Metz, stad, Moezel departement, Grand Estregio, noordoosten Frankrijk, gelegen aan de samenvloeiing van de Moezel en de Seille, ten noordwesten van Straatsburg en ten zuiden van de Luxemburg grens. Het werd gedeeltelijk herbouwd en de buitenwijken werden daarna aanzienlijk uitgebreid Tweede Wereldoorlog.
Metz ontleent zijn naam aan de Mediomatrici, een Gallische stam die er hun hoofdstad van maakten. Het werd versterkt door de Romeinen. In de 3e eeuw werd het geëvangeliseerd en in de 4e eeuw werd het een bisdom. Na te zijn geplunderd door de Hunnen in de 5e eeuw kwam de stad onder Frankische overheersing. In 843, bij de verdeling van de Karolingische rijk, Metz werd de hoofdstad van Lotharingen. Tijdens de Middeleeuwen werd het een vrije stad binnen de Heilige Roomse Rijk en werd welvarend.
Na de Reformatie in de 16e eeuw, toen Metz protestant werd en het gevaar liep te worden vervolgd, Hendrik II van Frankrijk (regeerde 1547-1559), hoewel een rooms-katholiek, bood aan om het te verdedigen, met succes een belegering door
Tijdens de 1870-1871 Frans-Pruisische oorlog de Franse troepen trokken zich terug in Metz na een besluiteloze strijd. De Duitsers belegerden de stad en 54 dagen later werden de Fransen gedwongen te capituleren. Metz werd daarna teruggestuurd naar Frankrijk Eerste Wereldoorlog. Gedurende Tweede Wereldoorlog het werd bezet door de Duitsers en werd in 1944 pas na een lange strijd bevrijd.
Metz heeft aangename promenades langs de oevers van de rivier de Moezel, die zich in verschillende armen splitst terwijl deze door de stad stroomt. De gotische kathedraal van Saint-Étienne werd oorspronkelijk gevormd toen twee 12e-eeuwse kerken werden samengevoegd tot één gebouw. Het transept en het schip, een van de hoogste Franse gotische kerken, hebben enorme spitse ramen. De twee torens werden begonnen in de 13e eeuw. De kathedraal heeft opmerkelijke gebrandschilderde ramen uit de 13e en 14e eeuw, evenals hedendaagse van de schilders Marc Chagall en Jacques Villon. De oude stadspoort, de Porte des Allemands (Poort van de Duitsers), gebouwd in de 13e en 15e eeuw, die gedeeltelijk werd verwoest tijdens de Tweede Wereldoorlog, heeft imposante torens met kantelen. Het museum heeft een collectie Gallo-Romeinse oudheden, die worden tentoongesteld in de overblijfselen van Romeinse baden die in 1935 zijn ontdekt. Een regionale vestiging van Parijs Centre Pompidou in 2010 geopend in Metz. Het avant-gardistische gebouw, dat wordt geaccentueerd door een golvend dak, herbergt een uitgebreide collectie moderne kunst.

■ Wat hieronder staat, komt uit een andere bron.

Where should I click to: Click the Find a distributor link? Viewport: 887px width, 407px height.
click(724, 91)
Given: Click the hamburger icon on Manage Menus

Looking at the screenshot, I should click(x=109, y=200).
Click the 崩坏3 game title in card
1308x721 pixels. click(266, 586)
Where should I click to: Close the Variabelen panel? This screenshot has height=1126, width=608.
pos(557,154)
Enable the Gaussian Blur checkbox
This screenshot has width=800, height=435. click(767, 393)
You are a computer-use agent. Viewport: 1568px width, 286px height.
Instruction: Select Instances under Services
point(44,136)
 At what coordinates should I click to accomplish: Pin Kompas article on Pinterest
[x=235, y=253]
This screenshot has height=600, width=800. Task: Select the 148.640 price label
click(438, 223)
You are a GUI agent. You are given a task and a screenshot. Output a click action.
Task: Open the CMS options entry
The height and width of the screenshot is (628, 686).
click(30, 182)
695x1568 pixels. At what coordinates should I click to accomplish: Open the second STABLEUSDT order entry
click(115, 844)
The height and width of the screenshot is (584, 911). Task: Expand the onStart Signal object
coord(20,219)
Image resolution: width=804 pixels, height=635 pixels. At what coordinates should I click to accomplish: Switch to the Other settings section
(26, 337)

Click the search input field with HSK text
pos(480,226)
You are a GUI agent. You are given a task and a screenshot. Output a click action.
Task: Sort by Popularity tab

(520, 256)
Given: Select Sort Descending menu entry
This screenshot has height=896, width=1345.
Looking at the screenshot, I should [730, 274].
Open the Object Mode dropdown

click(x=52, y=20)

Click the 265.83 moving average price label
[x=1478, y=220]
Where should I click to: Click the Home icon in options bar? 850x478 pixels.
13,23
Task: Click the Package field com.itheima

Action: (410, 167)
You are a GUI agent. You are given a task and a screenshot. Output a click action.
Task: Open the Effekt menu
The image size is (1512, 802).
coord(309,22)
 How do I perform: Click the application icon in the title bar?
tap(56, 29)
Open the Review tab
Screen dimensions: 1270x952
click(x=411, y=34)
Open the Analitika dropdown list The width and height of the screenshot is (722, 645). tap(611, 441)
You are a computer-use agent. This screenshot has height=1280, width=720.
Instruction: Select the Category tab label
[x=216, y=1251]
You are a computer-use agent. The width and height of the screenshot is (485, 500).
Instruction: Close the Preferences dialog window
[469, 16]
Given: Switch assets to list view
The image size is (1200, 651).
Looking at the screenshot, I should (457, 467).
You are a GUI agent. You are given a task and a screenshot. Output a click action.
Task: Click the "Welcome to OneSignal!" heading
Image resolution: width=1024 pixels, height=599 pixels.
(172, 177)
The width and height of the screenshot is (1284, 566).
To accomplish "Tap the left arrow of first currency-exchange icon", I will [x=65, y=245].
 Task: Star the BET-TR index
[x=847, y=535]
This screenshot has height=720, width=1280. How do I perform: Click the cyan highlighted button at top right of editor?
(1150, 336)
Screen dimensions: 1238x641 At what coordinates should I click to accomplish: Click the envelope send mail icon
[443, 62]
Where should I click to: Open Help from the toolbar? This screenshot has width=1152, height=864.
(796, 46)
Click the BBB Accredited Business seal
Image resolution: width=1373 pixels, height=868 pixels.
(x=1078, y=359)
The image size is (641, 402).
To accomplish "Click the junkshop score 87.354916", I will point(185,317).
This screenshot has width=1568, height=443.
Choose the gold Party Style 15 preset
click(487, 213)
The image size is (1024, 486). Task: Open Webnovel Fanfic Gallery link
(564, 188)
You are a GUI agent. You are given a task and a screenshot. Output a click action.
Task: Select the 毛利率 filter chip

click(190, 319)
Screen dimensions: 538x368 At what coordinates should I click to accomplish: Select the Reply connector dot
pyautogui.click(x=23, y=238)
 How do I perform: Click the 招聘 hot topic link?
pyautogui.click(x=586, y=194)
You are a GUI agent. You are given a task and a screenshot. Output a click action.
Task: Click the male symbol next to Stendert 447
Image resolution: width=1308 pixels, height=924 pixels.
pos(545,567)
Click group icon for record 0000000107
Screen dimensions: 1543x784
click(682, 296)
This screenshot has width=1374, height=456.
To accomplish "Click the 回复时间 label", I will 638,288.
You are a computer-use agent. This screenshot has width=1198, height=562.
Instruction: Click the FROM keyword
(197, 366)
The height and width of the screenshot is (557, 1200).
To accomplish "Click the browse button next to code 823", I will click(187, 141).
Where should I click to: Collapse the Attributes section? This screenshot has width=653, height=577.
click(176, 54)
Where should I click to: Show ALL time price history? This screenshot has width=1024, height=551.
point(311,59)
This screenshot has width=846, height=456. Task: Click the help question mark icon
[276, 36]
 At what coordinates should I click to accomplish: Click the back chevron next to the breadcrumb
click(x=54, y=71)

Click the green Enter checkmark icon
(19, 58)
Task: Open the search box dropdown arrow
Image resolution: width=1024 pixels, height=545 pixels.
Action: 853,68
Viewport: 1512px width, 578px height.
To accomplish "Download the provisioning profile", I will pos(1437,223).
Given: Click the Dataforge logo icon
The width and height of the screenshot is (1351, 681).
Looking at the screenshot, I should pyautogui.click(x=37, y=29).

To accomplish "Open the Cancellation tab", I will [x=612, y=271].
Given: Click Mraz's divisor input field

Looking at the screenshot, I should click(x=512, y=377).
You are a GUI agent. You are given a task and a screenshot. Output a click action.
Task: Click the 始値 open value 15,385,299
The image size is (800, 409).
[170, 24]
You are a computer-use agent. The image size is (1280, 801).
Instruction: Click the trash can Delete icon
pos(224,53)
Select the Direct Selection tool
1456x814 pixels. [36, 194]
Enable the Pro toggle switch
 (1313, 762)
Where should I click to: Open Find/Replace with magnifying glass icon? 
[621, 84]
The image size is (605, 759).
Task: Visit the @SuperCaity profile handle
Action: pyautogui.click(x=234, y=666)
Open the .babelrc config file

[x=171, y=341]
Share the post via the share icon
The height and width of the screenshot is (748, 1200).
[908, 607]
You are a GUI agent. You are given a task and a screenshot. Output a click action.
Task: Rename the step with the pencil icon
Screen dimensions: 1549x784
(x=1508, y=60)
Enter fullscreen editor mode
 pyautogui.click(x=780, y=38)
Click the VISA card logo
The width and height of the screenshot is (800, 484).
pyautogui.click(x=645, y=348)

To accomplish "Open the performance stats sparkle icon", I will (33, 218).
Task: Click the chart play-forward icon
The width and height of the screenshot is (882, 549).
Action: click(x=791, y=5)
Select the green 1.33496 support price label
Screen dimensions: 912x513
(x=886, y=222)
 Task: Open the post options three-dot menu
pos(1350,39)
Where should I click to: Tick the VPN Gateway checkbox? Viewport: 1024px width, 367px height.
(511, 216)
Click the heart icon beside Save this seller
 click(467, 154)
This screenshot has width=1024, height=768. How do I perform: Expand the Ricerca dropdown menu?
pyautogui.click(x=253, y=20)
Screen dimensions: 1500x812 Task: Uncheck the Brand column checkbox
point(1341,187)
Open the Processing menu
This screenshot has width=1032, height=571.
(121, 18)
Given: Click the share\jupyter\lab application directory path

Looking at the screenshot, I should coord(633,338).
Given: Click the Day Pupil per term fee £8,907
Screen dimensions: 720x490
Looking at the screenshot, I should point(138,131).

Metz, een spoorwegknooppunt op de lijn Nancy-Luxemburg, is ook het centrum van een complex wegen- en wegennet en ligt aan de gekanaliseerde Moezel. De haven van de stad verwerkt voornamelijk granen. De regionale luchthaven ligt ten zuiden van de stad. Metz is een belangrijk administratief centrum, een rol die is versterkt sinds 1972, toen het werd gekozen als zetel van de Regionale Vergadering en het centrum werd van een reeks regionale organisaties. Het is ook een centrum voor zaken, handel en hoger onderwijs. In tegenstelling tot de nabijgelegen staalregio, is Metz nooit de locatie geweest van grote industriële fabrieken; als onderdeel van de herstructurering van de regionale economie werden echter een aantal omvangrijke fabrieken aan de buitenrand van de stad gevestigd. Knal. (1999) 123,776; (2014 geschat) 117.619.
Uitgever: Encyclopedie Britannica, Inc.